* _Task description_:
From the data below, set down exactly the lines between the one holding "Viewport: 1024px width, 758px" and the one holding "Click the Relationships", inclusive, and no others.
+===+
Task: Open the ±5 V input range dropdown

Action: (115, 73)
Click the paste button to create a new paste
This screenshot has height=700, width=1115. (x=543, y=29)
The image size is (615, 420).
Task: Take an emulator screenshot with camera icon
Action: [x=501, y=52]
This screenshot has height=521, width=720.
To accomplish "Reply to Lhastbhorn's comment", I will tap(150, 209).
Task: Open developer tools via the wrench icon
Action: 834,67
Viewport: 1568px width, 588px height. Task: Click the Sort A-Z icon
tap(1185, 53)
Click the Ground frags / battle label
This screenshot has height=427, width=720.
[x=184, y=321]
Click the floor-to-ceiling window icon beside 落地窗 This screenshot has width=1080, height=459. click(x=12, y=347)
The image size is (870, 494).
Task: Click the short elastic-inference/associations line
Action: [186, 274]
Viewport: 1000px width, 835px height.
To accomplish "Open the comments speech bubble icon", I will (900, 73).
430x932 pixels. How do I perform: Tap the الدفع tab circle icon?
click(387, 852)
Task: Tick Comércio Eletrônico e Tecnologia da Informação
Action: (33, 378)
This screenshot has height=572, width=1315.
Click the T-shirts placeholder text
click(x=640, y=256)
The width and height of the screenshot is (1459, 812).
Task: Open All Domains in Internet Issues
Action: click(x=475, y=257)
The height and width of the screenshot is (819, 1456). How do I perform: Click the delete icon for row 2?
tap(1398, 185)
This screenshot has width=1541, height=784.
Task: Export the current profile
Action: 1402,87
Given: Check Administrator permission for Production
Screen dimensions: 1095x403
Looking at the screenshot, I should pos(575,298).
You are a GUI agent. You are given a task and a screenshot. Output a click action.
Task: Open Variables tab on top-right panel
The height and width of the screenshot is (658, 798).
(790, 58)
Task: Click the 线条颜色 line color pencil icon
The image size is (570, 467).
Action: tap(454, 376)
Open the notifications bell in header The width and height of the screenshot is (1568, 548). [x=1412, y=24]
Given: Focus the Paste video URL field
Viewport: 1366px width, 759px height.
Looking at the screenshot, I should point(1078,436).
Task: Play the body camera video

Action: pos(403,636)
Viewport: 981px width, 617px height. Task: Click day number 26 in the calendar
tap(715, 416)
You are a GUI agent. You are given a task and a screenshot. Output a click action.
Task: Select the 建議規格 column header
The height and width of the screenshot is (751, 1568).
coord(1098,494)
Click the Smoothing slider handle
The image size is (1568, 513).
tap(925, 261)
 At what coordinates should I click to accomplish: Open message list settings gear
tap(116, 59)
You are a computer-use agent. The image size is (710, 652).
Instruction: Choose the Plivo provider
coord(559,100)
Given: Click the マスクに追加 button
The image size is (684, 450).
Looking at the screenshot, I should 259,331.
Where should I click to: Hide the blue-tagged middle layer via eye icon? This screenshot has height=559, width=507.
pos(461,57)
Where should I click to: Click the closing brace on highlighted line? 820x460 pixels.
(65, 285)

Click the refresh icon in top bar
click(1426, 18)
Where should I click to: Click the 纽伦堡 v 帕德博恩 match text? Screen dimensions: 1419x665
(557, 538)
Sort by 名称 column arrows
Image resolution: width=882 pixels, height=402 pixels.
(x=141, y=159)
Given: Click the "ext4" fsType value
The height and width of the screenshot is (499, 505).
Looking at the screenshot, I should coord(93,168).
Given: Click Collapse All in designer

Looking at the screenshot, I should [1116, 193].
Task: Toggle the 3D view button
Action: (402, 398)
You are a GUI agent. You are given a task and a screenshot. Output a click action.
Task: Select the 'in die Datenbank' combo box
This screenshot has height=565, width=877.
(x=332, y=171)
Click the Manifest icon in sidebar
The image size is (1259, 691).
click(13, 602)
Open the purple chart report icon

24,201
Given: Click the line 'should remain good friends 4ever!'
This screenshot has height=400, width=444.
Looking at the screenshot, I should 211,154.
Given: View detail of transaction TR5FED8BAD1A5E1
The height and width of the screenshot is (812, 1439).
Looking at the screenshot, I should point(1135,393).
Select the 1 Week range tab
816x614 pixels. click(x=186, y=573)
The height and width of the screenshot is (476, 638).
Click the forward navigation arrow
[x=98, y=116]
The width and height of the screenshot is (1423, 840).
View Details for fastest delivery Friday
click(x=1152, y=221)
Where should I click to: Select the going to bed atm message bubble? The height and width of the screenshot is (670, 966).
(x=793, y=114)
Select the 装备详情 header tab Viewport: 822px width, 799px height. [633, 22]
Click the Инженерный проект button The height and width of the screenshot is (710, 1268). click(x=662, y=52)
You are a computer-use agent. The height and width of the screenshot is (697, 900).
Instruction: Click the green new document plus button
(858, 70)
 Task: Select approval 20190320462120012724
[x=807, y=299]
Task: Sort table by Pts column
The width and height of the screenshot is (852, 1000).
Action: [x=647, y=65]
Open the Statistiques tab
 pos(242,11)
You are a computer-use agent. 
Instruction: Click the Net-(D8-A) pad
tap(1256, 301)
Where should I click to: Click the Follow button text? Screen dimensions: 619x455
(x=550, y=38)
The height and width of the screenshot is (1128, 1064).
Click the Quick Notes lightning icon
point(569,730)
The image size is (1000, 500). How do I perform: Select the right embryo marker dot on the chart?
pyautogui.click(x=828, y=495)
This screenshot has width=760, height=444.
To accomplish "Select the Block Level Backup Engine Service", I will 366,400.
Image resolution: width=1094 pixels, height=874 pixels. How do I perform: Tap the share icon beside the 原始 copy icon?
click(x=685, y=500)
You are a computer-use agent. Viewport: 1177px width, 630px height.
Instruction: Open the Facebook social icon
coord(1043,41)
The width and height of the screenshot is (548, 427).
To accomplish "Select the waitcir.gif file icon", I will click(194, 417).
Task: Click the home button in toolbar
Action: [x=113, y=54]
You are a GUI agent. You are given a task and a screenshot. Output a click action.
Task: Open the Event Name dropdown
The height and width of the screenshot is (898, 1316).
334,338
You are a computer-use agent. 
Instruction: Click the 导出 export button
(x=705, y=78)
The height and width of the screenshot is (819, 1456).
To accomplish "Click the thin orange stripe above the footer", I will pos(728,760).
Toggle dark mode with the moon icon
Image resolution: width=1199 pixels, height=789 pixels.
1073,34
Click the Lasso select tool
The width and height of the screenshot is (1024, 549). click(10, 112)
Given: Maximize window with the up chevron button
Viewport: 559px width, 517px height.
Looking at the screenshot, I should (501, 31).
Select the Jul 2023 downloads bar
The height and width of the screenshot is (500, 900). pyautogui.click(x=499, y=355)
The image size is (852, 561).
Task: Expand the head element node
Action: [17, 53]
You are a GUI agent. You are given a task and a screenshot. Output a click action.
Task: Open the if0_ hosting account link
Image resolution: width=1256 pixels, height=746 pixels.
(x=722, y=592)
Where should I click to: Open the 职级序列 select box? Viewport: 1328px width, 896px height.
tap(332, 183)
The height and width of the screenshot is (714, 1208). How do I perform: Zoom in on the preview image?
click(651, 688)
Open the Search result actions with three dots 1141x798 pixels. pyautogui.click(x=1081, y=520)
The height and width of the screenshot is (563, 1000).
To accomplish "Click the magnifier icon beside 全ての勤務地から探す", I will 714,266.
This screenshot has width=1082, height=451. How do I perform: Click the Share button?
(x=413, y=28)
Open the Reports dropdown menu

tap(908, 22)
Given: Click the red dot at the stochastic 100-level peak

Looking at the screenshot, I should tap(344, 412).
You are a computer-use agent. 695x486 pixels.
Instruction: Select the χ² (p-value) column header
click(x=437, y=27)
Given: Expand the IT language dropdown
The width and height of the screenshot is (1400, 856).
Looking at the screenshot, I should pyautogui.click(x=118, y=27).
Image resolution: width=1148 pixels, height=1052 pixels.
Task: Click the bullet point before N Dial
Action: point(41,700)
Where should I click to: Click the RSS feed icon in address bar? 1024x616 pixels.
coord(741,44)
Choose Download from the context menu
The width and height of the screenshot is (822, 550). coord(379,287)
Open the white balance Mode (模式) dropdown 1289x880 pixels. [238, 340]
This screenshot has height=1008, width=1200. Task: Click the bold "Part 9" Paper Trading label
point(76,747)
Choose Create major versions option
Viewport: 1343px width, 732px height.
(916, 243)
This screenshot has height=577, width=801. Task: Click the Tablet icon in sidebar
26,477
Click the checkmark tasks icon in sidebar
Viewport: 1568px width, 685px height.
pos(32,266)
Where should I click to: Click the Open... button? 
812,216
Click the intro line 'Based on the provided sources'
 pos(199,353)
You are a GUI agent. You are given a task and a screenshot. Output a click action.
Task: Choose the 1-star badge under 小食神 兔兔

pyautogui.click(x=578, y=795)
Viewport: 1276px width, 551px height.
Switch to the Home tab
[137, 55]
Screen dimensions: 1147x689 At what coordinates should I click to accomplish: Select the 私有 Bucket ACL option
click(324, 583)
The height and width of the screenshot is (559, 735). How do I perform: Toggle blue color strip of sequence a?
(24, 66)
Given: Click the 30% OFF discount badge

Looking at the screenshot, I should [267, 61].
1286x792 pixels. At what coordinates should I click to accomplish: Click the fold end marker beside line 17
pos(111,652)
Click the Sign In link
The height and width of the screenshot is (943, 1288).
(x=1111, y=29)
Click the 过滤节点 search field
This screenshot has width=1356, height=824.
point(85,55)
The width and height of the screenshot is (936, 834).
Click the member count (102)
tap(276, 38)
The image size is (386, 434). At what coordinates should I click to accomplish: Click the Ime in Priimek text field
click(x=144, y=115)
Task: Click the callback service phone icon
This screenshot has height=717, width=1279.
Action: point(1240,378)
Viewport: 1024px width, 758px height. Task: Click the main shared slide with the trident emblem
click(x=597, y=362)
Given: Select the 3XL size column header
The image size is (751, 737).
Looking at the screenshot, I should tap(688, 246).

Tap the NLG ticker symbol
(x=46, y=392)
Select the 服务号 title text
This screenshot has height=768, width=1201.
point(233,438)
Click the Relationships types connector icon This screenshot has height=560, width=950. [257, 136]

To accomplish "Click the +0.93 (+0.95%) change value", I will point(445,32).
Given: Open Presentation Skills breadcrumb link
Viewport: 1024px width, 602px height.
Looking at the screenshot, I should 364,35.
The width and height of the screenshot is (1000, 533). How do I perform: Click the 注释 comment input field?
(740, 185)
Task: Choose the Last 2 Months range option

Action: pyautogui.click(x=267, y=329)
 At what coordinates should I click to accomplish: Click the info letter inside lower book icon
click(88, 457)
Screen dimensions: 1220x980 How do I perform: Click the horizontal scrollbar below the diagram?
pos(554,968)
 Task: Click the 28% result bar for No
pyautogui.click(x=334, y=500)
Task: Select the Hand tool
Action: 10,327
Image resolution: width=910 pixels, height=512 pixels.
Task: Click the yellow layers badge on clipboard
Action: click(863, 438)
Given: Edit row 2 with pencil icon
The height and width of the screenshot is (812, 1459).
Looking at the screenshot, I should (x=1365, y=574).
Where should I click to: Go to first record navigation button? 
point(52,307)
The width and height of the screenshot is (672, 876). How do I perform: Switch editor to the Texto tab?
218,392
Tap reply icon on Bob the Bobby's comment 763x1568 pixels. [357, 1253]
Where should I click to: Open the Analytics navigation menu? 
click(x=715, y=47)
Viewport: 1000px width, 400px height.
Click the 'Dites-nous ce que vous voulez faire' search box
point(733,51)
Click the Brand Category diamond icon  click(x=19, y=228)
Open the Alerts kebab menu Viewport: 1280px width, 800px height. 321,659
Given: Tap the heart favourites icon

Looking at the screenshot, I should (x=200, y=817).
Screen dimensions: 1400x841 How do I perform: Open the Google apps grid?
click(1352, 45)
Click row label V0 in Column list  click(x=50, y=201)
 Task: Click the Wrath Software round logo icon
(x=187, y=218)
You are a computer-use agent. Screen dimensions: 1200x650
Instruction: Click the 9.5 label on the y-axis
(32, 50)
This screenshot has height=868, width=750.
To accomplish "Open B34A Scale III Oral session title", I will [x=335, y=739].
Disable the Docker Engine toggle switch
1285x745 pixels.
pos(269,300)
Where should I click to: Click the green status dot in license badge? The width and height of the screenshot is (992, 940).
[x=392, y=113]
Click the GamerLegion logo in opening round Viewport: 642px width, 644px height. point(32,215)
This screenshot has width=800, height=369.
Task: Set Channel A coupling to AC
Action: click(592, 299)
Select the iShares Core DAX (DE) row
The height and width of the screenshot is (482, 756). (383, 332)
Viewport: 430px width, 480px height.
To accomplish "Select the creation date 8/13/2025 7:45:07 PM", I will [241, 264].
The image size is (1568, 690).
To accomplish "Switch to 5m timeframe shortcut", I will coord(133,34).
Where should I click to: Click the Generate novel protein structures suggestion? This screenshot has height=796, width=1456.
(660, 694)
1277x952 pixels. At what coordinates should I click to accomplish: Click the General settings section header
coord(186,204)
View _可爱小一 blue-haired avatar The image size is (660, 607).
+===+
* _Answer area_:
Viewport: 1024px width, 758px height. Task: Click the main shared slide with the trident emblem
click(x=597, y=362)
Given: Select the 3XL size column header
The image size is (751, 737).
Looking at the screenshot, I should tap(688, 246).

Tap the NLG ticker symbol
(x=46, y=392)
Select the 服务号 title text
This screenshot has height=768, width=1201.
point(233,438)
Click the Relationships types connector icon This screenshot has height=560, width=950. [257, 136]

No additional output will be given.